== PROBLEM TO WORK ON ==
Reproduce all the entries exactly.

== MATERIAL FOR THIS TASK ==
▽
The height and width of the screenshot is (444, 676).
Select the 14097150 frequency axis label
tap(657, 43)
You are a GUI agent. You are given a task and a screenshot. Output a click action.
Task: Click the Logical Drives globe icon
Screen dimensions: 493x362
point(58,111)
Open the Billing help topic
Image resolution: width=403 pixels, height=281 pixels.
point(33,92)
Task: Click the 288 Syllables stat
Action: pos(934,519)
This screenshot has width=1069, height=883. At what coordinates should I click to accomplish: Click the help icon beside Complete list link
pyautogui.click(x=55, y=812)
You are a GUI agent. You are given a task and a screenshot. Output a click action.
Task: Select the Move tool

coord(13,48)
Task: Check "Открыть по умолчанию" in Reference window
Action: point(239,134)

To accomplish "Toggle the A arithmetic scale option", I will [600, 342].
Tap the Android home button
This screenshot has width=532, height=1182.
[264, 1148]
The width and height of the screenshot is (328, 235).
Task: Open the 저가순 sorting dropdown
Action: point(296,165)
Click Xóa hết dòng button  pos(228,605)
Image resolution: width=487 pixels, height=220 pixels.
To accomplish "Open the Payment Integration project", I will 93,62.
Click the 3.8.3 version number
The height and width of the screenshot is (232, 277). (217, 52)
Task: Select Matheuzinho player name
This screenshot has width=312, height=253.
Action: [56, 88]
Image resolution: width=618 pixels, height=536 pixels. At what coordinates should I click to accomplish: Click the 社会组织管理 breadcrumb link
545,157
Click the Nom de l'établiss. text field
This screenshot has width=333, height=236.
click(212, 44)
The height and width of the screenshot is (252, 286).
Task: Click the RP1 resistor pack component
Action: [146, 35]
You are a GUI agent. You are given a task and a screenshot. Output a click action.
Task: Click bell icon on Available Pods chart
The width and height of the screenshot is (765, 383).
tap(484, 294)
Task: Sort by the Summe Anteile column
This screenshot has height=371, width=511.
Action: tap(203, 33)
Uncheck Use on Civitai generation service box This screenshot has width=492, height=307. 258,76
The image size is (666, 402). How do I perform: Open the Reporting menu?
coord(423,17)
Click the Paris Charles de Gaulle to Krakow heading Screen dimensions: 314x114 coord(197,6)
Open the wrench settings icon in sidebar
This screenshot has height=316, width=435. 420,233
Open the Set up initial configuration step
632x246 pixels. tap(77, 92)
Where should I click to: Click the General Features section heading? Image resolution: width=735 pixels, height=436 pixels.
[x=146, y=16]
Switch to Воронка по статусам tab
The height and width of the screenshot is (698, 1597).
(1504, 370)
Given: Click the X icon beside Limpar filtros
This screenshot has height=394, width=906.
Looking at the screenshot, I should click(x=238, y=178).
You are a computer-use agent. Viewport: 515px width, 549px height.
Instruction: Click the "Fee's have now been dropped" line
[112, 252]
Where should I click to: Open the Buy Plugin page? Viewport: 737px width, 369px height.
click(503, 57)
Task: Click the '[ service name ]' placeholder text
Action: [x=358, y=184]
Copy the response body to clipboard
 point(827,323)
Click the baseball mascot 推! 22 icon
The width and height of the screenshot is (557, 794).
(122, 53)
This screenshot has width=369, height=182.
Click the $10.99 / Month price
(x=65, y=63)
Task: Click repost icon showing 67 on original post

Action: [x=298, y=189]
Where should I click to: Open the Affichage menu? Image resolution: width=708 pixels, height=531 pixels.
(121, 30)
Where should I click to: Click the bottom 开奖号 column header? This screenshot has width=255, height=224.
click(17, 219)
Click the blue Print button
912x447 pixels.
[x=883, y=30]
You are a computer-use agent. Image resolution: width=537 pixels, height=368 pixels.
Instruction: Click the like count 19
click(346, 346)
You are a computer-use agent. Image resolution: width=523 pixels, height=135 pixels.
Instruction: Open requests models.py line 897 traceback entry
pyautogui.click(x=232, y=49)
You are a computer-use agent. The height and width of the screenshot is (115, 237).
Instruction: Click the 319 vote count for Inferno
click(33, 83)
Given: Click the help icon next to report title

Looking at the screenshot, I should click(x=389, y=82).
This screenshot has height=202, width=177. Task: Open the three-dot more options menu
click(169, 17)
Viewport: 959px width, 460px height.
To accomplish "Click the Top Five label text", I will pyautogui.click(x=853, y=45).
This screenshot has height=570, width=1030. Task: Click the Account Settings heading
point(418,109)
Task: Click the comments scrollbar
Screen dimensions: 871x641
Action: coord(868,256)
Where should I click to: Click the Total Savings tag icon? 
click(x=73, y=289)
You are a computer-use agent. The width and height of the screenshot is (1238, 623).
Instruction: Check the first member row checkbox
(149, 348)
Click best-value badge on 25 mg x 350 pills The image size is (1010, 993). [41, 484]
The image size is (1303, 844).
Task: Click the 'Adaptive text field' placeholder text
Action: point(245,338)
△
== RESPONSE ==
The height and width of the screenshot is (444, 676).
Select the 14097150 frequency axis label
tap(657, 43)
You are a GUI agent. You are given a task and a screenshot. Output a click action.
Task: Click the Logical Drives globe icon
Screen dimensions: 493x362
point(58,111)
Open the Billing help topic
Image resolution: width=403 pixels, height=281 pixels.
point(33,92)
Task: Click the 288 Syllables stat
Action: pos(934,519)
This screenshot has width=1069, height=883. At what coordinates should I click to accomplish: Click the help icon beside Complete list link
pyautogui.click(x=55, y=812)
You are a GUI agent. You are given a task and a screenshot. Output a click action.
Task: Select the Move tool

coord(13,48)
Task: Check "Открыть по умолчанию" in Reference window
Action: point(239,134)

To accomplish "Toggle the A arithmetic scale option", I will [600, 342].
Tap the Android home button
This screenshot has width=532, height=1182.
[264, 1148]
The width and height of the screenshot is (328, 235).
Task: Open the 저가순 sorting dropdown
Action: point(296,165)
Click Xóa hết dòng button  pos(228,605)
Image resolution: width=487 pixels, height=220 pixels.
To accomplish "Open the Payment Integration project", I will 93,62.
Click the 3.8.3 version number
The height and width of the screenshot is (232, 277). (217, 52)
Task: Select Matheuzinho player name
This screenshot has width=312, height=253.
Action: [56, 88]
Image resolution: width=618 pixels, height=536 pixels. At what coordinates should I click to accomplish: Click the 社会组织管理 breadcrumb link
545,157
Click the Nom de l'établiss. text field
This screenshot has width=333, height=236.
click(212, 44)
The height and width of the screenshot is (252, 286).
Task: Click the RP1 resistor pack component
Action: [146, 35]
You are a GUI agent. You are given a task and a screenshot. Output a click action.
Task: Click bell icon on Available Pods chart
The width and height of the screenshot is (765, 383).
tap(484, 294)
Task: Sort by the Summe Anteile column
This screenshot has height=371, width=511.
Action: tap(203, 33)
Uncheck Use on Civitai generation service box This screenshot has width=492, height=307. 258,76
The image size is (666, 402). How do I perform: Open the Reporting menu?
coord(423,17)
Click the Paris Charles de Gaulle to Krakow heading Screen dimensions: 314x114 coord(197,6)
Open the wrench settings icon in sidebar
This screenshot has height=316, width=435. 420,233
Open the Set up initial configuration step
632x246 pixels. tap(77, 92)
Where should I click to: Click the General Features section heading? Image resolution: width=735 pixels, height=436 pixels.
[x=146, y=16]
Switch to Воронка по статусам tab
The height and width of the screenshot is (698, 1597).
(1504, 370)
Given: Click the X icon beside Limpar filtros
This screenshot has height=394, width=906.
Looking at the screenshot, I should click(x=238, y=178).
You are a computer-use agent. Viewport: 515px width, 549px height.
Instruction: Click the "Fee's have now been dropped" line
[112, 252]
Where should I click to: Open the Buy Plugin page? Viewport: 737px width, 369px height.
click(503, 57)
Task: Click the '[ service name ]' placeholder text
Action: [x=358, y=184]
Copy the response body to clipboard
 point(827,323)
Click the baseball mascot 推! 22 icon
The width and height of the screenshot is (557, 794).
(122, 53)
This screenshot has width=369, height=182.
Click the $10.99 / Month price
(x=65, y=63)
Task: Click repost icon showing 67 on original post

Action: [x=298, y=189]
Where should I click to: Open the Affichage menu? Image resolution: width=708 pixels, height=531 pixels.
(121, 30)
Where should I click to: Click the bottom 开奖号 column header? This screenshot has width=255, height=224.
click(17, 219)
Click the blue Print button
912x447 pixels.
[x=883, y=30]
You are a computer-use agent. Image resolution: width=537 pixels, height=368 pixels.
Instruction: Click the like count 19
click(346, 346)
You are a computer-use agent. Image resolution: width=523 pixels, height=135 pixels.
Instruction: Open requests models.py line 897 traceback entry
pyautogui.click(x=232, y=49)
You are a computer-use agent. The height and width of the screenshot is (115, 237).
Instruction: Click the 319 vote count for Inferno
click(33, 83)
Given: Click the help icon next to report title

Looking at the screenshot, I should click(x=389, y=82).
This screenshot has height=202, width=177. Task: Open the three-dot more options menu
click(169, 17)
Viewport: 959px width, 460px height.
To accomplish "Click the Top Five label text", I will pyautogui.click(x=853, y=45).
This screenshot has height=570, width=1030. Task: Click the Account Settings heading
point(418,109)
Task: Click the comments scrollbar
Screen dimensions: 871x641
Action: coord(868,256)
Where should I click to: Click the Total Savings tag icon? 
click(x=73, y=289)
You are a computer-use agent. The width and height of the screenshot is (1238, 623).
Instruction: Check the first member row checkbox
(149, 348)
Click best-value badge on 25 mg x 350 pills The image size is (1010, 993). [41, 484]
The image size is (1303, 844).
Task: Click the 'Adaptive text field' placeholder text
Action: point(245,338)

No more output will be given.